ARCHIVIO STORICO DELLA BIENNALE

A Palazzo Te, Mantova (ore 18) e il 13-14 aprile a Torino in occasione del Festival Archivissima il 15 sarà proiettato il documentario NewMuseum(s), Stories of company archives and museums che amplia il suo racconto sull’identità e la storia degli archivi e dei musei d’impresa, oggi e nel futuro.

Si comincia da Ivrea, città industriale del XX secolo oggi Patrimonio Mondiale dell’Umanità UNESCO, legata alla visione di Adriano Olivetti e del Movimento Comunità, al connubio tra produzione industriale nella dimensione umana e sociale, architettura, design e l’ innovazione.

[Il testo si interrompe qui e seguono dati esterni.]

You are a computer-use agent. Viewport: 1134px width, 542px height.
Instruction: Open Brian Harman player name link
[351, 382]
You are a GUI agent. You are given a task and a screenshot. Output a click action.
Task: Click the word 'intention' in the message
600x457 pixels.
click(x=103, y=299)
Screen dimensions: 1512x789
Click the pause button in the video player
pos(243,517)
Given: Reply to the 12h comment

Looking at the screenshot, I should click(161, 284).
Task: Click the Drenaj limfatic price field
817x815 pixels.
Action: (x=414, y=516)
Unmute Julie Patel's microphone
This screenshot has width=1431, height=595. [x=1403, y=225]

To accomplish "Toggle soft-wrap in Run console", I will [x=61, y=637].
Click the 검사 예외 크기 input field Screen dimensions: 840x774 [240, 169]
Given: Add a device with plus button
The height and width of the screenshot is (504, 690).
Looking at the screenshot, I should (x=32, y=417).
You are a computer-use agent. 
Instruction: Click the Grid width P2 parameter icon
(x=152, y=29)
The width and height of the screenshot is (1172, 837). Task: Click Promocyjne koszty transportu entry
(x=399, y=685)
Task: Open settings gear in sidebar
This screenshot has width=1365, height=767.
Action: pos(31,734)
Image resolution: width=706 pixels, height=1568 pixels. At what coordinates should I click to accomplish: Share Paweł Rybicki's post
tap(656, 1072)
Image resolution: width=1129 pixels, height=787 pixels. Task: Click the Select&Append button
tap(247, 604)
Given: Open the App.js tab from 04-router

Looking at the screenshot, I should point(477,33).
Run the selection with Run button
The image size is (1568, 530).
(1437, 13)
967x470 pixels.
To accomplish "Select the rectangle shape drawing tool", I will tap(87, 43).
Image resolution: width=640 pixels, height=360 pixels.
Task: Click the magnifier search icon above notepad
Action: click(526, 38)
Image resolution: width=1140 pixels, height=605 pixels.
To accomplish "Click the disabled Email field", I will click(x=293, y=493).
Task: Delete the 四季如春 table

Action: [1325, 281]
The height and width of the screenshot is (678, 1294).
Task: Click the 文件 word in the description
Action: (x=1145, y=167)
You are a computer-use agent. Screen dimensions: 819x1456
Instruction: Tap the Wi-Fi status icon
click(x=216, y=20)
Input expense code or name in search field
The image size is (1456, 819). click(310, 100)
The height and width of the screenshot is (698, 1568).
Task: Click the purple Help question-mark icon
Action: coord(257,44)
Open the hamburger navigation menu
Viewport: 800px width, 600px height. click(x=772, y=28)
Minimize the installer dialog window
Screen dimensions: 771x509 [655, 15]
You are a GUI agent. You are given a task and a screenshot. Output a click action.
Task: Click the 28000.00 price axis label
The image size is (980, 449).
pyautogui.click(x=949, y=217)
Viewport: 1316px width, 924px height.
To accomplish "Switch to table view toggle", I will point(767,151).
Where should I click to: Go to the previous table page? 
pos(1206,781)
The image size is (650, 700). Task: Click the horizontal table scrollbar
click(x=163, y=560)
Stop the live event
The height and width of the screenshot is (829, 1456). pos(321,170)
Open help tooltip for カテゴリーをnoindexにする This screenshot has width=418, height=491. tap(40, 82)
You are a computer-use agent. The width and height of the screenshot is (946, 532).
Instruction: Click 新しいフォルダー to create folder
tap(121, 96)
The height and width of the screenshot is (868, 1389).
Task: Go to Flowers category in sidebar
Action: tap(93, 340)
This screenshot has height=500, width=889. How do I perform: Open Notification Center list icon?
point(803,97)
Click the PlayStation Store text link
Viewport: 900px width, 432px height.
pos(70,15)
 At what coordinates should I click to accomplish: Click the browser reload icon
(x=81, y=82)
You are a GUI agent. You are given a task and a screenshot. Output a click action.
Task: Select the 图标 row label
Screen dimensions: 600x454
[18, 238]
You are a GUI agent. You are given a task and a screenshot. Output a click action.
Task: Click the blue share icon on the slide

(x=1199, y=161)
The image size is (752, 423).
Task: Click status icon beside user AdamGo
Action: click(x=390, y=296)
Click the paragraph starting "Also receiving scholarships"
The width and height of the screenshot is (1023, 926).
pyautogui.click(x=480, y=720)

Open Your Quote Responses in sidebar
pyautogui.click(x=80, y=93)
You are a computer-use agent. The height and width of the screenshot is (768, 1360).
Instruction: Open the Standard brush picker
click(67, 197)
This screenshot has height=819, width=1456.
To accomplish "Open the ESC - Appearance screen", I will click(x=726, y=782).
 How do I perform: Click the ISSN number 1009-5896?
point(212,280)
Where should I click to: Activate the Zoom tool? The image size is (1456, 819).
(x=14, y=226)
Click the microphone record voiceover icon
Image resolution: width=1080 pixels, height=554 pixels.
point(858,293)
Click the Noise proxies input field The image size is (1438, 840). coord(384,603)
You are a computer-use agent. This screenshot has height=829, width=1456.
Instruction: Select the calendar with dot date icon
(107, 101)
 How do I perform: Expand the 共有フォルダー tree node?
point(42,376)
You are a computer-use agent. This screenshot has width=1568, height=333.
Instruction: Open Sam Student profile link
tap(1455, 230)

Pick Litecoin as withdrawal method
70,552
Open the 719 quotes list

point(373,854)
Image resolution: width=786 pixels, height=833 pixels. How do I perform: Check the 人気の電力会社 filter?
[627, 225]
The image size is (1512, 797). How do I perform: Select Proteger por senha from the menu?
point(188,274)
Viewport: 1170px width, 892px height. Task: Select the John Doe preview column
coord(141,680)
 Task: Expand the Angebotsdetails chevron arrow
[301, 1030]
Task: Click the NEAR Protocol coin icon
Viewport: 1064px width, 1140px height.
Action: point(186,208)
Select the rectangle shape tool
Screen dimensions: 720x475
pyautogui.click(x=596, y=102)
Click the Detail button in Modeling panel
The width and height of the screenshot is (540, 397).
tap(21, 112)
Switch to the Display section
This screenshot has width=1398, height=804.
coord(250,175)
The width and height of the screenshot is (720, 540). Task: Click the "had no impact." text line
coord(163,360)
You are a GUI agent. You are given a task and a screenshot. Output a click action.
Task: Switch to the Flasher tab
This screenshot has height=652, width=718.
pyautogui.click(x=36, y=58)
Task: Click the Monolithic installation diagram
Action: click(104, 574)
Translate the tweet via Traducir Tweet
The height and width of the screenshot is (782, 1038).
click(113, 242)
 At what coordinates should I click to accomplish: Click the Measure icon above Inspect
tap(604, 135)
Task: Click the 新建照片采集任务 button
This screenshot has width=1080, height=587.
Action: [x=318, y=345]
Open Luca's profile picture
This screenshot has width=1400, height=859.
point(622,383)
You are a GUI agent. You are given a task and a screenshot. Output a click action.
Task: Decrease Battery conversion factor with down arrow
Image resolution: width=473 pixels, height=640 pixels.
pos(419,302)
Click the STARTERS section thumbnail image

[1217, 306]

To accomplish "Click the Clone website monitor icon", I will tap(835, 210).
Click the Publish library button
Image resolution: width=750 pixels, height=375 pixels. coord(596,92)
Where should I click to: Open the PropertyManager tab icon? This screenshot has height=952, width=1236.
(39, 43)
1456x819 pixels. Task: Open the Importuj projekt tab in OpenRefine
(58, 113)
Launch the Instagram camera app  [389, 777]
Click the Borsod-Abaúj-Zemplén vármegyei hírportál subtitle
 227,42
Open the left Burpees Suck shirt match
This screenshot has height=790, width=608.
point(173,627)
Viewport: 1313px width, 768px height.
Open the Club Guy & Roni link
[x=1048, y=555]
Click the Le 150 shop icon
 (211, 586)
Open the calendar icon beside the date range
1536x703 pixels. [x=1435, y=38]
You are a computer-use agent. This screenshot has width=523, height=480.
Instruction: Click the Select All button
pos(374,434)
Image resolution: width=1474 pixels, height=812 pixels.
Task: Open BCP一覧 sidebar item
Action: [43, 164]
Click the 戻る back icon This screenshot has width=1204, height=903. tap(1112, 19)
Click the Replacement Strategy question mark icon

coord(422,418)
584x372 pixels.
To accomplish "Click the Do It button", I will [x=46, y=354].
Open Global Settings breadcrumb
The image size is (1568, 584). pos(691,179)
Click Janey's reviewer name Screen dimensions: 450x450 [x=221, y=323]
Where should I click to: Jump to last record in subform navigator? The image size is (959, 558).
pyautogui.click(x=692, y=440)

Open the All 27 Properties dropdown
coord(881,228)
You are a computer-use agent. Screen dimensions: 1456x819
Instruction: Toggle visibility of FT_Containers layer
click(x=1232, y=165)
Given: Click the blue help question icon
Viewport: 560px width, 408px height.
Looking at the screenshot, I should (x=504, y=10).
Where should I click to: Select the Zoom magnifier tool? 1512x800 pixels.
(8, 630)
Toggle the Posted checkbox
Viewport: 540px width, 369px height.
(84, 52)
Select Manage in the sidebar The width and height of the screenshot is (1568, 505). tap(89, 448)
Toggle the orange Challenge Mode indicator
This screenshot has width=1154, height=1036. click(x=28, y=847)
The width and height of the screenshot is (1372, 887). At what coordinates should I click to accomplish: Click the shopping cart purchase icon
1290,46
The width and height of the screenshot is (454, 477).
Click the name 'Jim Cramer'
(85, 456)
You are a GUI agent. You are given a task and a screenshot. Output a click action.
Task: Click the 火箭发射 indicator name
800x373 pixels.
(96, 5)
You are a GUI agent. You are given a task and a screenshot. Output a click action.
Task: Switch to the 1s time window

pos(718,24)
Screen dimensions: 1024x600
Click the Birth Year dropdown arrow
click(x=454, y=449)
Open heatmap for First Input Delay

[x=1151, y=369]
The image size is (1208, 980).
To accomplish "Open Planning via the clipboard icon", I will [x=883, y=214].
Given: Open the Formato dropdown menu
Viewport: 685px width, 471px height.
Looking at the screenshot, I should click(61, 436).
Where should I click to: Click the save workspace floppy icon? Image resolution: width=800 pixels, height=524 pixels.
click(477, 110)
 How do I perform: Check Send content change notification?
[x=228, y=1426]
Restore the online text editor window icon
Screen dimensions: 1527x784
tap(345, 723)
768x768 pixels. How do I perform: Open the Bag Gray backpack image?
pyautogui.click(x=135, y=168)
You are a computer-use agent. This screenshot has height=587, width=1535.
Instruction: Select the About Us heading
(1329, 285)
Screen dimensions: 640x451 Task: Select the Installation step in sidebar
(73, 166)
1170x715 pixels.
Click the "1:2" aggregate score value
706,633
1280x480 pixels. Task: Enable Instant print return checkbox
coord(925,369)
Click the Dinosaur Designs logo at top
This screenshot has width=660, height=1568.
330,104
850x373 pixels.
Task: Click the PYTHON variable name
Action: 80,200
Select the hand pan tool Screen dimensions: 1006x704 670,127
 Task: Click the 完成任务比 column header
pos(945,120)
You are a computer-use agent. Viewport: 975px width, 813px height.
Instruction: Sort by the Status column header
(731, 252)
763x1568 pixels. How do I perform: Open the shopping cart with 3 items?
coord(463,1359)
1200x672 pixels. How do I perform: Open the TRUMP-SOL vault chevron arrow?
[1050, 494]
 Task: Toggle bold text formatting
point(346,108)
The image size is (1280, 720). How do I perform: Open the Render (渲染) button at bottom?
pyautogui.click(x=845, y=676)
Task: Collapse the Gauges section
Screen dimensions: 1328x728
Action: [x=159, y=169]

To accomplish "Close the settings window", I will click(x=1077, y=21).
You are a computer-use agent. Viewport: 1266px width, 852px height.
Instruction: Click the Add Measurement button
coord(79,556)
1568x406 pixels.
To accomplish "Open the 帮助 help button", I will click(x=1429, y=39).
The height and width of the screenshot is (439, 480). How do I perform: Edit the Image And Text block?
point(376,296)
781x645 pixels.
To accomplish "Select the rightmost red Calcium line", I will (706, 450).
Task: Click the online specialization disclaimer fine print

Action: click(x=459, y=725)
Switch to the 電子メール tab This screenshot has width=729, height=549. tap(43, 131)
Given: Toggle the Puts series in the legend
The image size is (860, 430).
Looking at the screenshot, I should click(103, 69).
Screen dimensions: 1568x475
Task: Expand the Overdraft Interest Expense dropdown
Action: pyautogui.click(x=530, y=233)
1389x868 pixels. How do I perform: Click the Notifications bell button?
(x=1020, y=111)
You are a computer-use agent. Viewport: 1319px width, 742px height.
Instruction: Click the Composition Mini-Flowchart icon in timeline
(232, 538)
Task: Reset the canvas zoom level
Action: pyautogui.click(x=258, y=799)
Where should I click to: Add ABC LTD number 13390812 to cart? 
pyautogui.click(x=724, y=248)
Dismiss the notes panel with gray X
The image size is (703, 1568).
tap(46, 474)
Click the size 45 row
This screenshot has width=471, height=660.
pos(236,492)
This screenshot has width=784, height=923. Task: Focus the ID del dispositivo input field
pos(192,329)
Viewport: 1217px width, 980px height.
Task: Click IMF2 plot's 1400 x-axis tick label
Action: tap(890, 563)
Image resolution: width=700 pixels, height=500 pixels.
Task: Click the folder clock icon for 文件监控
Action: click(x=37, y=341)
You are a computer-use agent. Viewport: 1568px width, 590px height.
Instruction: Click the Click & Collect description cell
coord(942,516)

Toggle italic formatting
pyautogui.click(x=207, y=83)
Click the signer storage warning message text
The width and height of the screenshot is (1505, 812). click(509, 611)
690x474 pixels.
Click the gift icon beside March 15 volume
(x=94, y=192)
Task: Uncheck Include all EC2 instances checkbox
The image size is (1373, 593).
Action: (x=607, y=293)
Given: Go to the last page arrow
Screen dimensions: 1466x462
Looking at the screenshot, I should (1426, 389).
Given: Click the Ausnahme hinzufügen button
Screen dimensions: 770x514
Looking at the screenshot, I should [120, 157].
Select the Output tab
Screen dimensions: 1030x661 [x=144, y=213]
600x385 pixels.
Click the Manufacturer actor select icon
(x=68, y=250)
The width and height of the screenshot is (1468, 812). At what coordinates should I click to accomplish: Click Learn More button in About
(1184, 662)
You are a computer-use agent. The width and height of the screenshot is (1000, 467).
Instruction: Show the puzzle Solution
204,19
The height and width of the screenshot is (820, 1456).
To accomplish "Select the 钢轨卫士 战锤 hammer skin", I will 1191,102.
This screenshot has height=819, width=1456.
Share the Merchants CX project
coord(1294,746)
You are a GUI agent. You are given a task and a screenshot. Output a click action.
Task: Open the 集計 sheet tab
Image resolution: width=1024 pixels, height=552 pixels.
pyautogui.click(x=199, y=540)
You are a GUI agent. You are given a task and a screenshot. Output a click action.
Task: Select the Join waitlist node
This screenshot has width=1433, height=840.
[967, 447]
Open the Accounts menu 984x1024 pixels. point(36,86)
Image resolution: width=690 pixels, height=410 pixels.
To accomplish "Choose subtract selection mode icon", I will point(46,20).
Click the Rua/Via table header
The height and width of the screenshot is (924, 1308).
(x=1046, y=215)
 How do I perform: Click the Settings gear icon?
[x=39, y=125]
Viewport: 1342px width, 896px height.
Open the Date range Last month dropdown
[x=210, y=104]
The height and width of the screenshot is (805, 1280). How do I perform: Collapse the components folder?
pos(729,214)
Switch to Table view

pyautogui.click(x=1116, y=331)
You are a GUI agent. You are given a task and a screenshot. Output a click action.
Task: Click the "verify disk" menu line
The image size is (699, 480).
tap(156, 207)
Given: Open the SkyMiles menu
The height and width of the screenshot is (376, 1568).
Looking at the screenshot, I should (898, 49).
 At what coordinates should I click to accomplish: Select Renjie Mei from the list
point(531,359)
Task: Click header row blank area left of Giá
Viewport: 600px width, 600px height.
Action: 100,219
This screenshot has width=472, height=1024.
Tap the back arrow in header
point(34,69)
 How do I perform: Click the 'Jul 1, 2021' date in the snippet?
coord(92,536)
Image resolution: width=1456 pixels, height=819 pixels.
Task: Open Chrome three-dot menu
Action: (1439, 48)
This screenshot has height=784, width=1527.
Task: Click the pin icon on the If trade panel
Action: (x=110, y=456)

E Alberto Meomartini, Presidente di Museimpresa precisa che è “Un riconoscimento a un paese che, dal dopoguerra, ha ricostruito la propria identità intorno al tema della bellezza . Non solo quindi dell’impresa, ma dell’impresa del bello”.

Si tratta in effetti di un progetto di ricerca e documentazione che racconta l’archivio e il museo d’impresa, infrastrutture con suoi valori che trasmettere, con strumenti adeguati e digitali siano necessari l’essenza di un’istituzione attenta non soltanto alla contemporaneità, ma anche alle sfide del futuro.

Sono così stati intervistati direttori di musei, archivisti, storici, esperti di comunicazione, curatori, architetti ma anche musicisti, artisti e attori, che illustrano l’itinere di questo tema. Tra questi anche Stefano Arienti, Carolyn Christov-Bakargiev, Marco Montemaggi, Leonardo Sangiorgi, Chris Taft e Cino Zucchi, Architetto e designer.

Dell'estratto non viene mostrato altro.